Пожилой человек сокрушенно глядит на то, как я, писарь, подкладываю ему на стол всё новые и новые бумаги. В углу, за моею конторкою, расположился счетовод А.Г.Туркин.
Старшина — занозливый старичок, очень часто не упускает случая поязвить над Александром Гавриловичем, которого, не смотря на молодость, не иначе как только по имени-отчеству никто из конторских и не называет. Для меня же он — просто Гаврилыч. Многие знают, что это его теперешний псевдоним, которым он обозначает себя, время от времени публикуясь в губернских газетах.
Сейчас старшине не до своих излюбленных «шпилек», вроде: «Тебе бы, брат, не костяшками щелкать,  — играя на счётах,  — а уже насовсем податься до редакционной службы... Да, видимо, ещё не созрел, коль не берут. А, может, и зреть более некуда? Засох, как осенний репей. Ещё цепляться пытаешься... Да лишь одна пыль от твоих писулек!».
Размякнув от жары, бывший приказчик  похож теперь на сидящую в будке, подле волостного правления, дворовую собаку, у которой вместо отвисшего длинного языка — змеиное жало.
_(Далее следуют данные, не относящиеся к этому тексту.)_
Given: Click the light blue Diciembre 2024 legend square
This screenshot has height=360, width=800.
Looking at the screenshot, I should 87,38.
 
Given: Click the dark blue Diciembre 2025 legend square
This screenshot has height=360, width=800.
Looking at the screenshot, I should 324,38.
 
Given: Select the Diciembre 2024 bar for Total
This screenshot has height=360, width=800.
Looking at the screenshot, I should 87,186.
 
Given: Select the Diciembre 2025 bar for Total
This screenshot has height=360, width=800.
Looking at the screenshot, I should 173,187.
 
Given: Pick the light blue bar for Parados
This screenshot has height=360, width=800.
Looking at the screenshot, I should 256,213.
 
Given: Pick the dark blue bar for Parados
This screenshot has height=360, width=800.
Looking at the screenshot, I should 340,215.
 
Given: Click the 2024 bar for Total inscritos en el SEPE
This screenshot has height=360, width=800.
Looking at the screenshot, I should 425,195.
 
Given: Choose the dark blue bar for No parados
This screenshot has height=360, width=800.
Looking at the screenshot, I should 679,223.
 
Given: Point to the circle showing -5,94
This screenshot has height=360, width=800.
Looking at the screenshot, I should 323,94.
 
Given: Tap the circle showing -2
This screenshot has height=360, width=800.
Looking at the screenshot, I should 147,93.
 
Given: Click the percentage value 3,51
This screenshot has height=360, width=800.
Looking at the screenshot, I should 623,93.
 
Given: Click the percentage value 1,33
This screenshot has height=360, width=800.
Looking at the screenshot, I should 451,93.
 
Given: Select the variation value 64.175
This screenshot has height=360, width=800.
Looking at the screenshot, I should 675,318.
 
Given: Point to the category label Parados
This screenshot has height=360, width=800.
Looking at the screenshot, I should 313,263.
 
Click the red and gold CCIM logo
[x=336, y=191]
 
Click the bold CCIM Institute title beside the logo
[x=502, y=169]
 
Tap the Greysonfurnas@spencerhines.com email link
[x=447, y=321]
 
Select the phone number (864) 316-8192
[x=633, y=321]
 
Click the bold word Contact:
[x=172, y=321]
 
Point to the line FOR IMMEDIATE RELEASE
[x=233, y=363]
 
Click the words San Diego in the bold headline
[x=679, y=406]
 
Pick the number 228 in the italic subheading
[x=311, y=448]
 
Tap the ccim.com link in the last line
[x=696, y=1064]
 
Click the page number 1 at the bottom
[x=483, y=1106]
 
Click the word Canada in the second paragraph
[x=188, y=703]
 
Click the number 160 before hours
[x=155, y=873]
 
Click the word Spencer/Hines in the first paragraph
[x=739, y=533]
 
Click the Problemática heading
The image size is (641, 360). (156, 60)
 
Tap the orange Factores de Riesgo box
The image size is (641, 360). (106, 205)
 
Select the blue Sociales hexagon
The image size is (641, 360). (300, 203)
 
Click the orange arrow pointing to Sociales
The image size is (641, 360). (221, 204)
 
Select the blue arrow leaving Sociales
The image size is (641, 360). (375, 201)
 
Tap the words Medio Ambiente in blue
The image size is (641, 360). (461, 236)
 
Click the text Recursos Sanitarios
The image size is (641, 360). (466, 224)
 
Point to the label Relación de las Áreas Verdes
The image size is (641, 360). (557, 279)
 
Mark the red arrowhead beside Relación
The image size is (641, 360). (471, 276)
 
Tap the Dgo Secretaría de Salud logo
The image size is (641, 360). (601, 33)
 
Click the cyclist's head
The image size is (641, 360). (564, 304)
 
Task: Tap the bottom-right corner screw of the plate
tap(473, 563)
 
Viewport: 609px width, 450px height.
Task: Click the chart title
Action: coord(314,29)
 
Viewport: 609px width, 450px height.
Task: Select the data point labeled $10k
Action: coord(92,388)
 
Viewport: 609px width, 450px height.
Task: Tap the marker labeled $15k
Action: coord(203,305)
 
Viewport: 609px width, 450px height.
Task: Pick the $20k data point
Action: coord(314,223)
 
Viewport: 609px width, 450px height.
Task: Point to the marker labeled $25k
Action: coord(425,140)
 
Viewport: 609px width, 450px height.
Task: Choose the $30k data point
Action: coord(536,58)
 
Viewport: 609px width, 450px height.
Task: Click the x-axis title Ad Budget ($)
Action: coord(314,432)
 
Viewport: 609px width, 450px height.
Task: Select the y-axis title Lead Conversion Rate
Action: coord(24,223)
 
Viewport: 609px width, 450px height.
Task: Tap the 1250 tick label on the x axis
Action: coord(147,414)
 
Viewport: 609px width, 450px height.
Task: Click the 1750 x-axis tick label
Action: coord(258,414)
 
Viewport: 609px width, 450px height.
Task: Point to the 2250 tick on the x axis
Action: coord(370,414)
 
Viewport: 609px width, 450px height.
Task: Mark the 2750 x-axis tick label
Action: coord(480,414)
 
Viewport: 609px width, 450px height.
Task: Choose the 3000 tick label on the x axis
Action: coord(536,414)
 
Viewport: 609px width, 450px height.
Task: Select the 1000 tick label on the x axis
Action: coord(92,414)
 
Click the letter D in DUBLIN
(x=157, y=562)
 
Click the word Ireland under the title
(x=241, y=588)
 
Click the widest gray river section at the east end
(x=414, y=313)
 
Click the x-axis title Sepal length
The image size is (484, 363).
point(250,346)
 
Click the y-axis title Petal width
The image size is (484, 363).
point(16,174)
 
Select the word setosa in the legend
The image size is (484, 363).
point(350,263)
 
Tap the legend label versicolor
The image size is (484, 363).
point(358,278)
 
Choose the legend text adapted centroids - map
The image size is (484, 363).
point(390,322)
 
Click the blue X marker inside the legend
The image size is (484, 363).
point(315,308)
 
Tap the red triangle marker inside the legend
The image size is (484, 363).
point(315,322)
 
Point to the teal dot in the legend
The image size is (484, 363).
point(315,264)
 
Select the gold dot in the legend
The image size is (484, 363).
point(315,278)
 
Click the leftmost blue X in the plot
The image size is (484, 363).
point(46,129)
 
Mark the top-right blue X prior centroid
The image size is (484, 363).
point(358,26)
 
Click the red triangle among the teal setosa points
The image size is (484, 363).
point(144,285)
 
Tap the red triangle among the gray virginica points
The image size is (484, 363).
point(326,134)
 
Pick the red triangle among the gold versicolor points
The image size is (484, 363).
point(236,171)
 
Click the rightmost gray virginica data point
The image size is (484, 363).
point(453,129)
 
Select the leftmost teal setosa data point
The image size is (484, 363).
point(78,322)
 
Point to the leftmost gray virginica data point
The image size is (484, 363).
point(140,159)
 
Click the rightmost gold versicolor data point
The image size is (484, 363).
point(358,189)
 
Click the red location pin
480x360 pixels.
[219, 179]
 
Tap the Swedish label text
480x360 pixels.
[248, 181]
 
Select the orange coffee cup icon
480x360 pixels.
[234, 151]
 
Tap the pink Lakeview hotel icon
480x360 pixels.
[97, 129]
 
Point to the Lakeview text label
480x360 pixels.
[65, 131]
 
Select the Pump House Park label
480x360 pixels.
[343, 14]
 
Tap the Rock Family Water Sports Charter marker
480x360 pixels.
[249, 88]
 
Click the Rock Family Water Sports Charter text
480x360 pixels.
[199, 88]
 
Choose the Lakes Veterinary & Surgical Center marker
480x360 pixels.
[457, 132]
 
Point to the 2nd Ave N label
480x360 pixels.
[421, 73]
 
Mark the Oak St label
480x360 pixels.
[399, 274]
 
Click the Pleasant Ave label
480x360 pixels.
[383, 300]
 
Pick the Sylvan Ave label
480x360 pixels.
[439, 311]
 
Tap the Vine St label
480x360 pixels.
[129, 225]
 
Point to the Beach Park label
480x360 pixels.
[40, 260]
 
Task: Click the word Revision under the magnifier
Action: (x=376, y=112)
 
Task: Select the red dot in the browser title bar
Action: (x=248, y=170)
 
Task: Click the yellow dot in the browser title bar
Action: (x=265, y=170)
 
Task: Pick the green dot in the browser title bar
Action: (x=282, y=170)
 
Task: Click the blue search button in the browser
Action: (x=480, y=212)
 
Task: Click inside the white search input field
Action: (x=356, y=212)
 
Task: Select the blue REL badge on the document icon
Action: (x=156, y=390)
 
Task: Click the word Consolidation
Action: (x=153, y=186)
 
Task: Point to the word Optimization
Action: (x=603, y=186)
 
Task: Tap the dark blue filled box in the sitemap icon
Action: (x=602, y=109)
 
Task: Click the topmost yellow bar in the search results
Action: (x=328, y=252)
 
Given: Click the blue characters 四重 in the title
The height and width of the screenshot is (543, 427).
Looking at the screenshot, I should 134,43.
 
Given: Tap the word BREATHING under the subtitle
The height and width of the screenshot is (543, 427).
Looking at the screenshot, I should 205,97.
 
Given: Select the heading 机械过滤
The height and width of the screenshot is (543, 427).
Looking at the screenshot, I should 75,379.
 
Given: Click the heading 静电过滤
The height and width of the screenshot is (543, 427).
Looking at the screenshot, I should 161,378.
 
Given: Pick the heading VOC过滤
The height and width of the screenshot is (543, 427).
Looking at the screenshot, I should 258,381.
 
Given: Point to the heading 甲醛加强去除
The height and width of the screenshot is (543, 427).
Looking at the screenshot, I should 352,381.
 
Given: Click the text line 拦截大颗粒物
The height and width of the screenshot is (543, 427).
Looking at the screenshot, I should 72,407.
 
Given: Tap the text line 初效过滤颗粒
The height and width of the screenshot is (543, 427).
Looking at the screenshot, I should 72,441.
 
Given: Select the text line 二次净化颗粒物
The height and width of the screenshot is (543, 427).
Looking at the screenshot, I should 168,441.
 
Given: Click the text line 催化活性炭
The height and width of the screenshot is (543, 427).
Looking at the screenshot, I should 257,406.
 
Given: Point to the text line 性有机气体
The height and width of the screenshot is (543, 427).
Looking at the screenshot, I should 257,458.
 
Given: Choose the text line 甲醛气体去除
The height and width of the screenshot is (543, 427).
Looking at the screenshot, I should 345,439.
Он, теперь придавленный разряженной тишиною,  пытается расслышать, как жужжит в порожней склянке для полива цветов синяя навозная муха, залетевшая в окно со стороны мусорной кучи, что расположилась между заводоуправлением и базарною площадью.
До обеда ещё далеко, но уже хочется распрямить спину, подняться и выйти на двор — в тень под навесами.
 — Пойдём, Васильич, перекурим чуток, — обращается в мою сторону Туркин, и, решительно отложив счёты и счета, направляется к открытой настежь конторской двери. Я иду следом.
 — Дел невпроворот,  — пытается, было, остановить нас  старшина, да махнув рукою, тоже встаёт, чтобы налить из кувшина тёплой и совсем безвкусной воды.
— Хоть бы что случилось... — бормочет он,  слепо рассматривая из окна наполовину усохшую и теперь похожую на огромную лужу заводскую запруду, оцепеневшие без работы, серые кирпично-каменные цеха и фабрики Верхне-Уфалейского завода.
На дворе  — окончание девятнадцатого века.


                Глава 2

                «ЧЕЛОВЕК ОН БЫЛ МАЛЕНЬКИЙ…»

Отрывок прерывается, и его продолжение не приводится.